The bottom line: The difference in those who appreciated the opportunities and money had little to do with
who was footing the bill. Rather, the two things that made the most difference were 1) whether the student was ready (emotionally and academically) for college, and 2) whether the kid had been raised to appreciate things during his childhood.
Something I say to my students' parents all the time: This kid who's about to go to college is the same one who's been living in your house for 18 years. You know his habits, his motivation level, his emotional readiness. Make your decisions based upon the kid you have, not upon hopes that he'll suddenly mature or change magically once he's 18 and a high school graduate.
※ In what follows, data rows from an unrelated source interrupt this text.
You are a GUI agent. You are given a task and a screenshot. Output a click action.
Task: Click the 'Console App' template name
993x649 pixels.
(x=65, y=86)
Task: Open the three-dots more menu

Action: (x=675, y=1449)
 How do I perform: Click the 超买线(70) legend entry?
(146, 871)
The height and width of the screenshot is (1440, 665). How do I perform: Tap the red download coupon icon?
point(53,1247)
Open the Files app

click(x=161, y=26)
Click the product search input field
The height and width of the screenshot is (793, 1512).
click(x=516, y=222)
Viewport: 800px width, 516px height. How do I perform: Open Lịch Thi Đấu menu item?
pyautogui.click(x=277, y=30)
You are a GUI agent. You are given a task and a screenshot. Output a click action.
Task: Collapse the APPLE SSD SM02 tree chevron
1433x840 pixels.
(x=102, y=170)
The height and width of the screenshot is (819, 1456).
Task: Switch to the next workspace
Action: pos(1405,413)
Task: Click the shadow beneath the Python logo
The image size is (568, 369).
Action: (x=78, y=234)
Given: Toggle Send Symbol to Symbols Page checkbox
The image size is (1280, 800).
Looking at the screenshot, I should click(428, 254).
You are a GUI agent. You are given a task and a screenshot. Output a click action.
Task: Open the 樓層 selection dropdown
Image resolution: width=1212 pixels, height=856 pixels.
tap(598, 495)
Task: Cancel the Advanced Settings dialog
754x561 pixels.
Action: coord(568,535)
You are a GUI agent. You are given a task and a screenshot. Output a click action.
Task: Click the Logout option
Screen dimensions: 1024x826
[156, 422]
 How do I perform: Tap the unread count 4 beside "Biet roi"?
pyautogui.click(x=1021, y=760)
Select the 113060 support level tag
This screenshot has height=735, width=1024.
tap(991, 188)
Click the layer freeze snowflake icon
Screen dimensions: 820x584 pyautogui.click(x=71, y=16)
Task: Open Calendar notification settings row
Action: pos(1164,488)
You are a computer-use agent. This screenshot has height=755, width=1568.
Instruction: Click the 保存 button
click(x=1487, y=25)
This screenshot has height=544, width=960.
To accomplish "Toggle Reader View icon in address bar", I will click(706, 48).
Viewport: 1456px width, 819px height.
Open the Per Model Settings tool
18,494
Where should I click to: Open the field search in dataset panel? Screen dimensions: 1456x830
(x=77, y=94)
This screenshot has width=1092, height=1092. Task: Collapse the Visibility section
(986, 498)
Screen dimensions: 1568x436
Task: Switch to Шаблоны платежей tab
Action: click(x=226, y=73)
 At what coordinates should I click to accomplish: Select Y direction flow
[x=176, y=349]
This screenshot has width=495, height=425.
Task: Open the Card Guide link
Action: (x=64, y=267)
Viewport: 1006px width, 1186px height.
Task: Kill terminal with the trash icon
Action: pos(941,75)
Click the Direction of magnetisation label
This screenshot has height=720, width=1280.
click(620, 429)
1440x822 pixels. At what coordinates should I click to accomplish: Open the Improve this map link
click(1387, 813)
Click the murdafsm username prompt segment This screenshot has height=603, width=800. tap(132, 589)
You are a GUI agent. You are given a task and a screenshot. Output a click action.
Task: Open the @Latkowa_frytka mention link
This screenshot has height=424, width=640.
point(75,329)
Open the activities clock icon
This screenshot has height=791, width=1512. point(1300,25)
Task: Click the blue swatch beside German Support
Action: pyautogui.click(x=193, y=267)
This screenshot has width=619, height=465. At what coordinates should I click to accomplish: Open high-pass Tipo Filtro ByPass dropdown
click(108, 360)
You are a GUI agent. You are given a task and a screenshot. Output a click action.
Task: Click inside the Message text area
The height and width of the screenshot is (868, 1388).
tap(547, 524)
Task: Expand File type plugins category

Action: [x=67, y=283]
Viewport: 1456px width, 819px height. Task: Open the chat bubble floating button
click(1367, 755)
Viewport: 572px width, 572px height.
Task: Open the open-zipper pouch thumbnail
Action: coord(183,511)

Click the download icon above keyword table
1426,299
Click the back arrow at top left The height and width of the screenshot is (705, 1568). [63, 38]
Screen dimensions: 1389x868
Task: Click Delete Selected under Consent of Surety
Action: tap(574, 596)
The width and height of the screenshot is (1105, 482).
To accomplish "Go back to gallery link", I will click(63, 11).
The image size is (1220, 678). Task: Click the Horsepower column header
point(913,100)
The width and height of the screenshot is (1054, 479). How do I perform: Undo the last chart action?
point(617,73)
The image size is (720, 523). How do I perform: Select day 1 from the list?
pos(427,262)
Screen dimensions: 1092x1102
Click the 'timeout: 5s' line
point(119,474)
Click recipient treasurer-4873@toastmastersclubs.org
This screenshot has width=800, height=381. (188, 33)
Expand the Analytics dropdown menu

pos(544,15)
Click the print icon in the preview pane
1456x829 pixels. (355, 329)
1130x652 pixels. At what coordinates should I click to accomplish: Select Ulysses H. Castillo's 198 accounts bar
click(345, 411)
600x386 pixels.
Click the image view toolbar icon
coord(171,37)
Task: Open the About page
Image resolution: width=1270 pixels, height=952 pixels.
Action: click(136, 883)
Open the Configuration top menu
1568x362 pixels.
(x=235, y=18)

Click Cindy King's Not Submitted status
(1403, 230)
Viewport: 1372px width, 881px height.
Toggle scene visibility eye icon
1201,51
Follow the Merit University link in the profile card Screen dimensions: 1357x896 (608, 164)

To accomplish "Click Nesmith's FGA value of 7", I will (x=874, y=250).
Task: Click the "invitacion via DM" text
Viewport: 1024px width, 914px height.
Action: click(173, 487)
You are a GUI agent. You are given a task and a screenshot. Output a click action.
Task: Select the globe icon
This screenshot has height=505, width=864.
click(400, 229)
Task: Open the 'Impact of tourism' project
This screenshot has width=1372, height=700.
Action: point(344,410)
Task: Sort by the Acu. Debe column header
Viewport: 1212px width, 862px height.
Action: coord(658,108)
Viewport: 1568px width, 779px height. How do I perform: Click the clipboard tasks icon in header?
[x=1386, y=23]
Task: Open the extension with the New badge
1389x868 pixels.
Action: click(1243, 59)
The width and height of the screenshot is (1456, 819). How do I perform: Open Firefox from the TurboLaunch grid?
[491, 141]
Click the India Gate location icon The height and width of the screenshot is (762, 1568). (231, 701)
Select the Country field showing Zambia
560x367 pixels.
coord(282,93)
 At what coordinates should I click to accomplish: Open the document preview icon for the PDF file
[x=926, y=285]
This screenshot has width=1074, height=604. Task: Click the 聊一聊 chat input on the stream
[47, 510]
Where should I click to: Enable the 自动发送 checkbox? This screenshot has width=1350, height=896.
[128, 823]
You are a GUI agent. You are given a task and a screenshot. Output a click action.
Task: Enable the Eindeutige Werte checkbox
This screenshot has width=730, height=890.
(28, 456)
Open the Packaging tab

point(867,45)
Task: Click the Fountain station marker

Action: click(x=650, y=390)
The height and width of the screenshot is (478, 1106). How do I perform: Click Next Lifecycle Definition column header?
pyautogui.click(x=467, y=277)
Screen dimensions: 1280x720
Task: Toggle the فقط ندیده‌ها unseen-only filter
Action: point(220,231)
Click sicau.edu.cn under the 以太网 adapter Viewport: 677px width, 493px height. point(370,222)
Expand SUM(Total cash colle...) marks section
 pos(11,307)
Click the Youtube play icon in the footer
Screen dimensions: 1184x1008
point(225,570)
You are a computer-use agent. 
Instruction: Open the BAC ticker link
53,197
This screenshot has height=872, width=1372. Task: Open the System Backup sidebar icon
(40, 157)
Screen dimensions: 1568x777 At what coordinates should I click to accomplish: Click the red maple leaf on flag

And I'll end with a story:
My own 20-year old college sophomore has it pretty easy financially. We're paying for her tuition, dorm and meal plan. Her tuition includes books. She's carrying a (dumb) phone that's in my name, and she's on my insurance. She doesn't have a car, but we are very willing to drive up to get her anytime she wants to come home. When she comes home, we always send her back with a big bag of groceries, including a couple homemade meals and other goodies. She works part-time in the campus health center for her spending money. According to many people's theories on college spending, she should be goofing off, running wild, flunking out -- but she isn't. She has near a 4.0, was just admitted to the nursing program for her junior year, and she has been nothing but responsible. Lately she's become concerned about how she'll make the financial transition between college and work, and she and I have discussed saving, investing and other financial topics (frugal living seems to be the one that interests her most), and she's sought out books in the library. We pushed personal responsibility from the time she was a small child, and she's exhibiting that behavior now.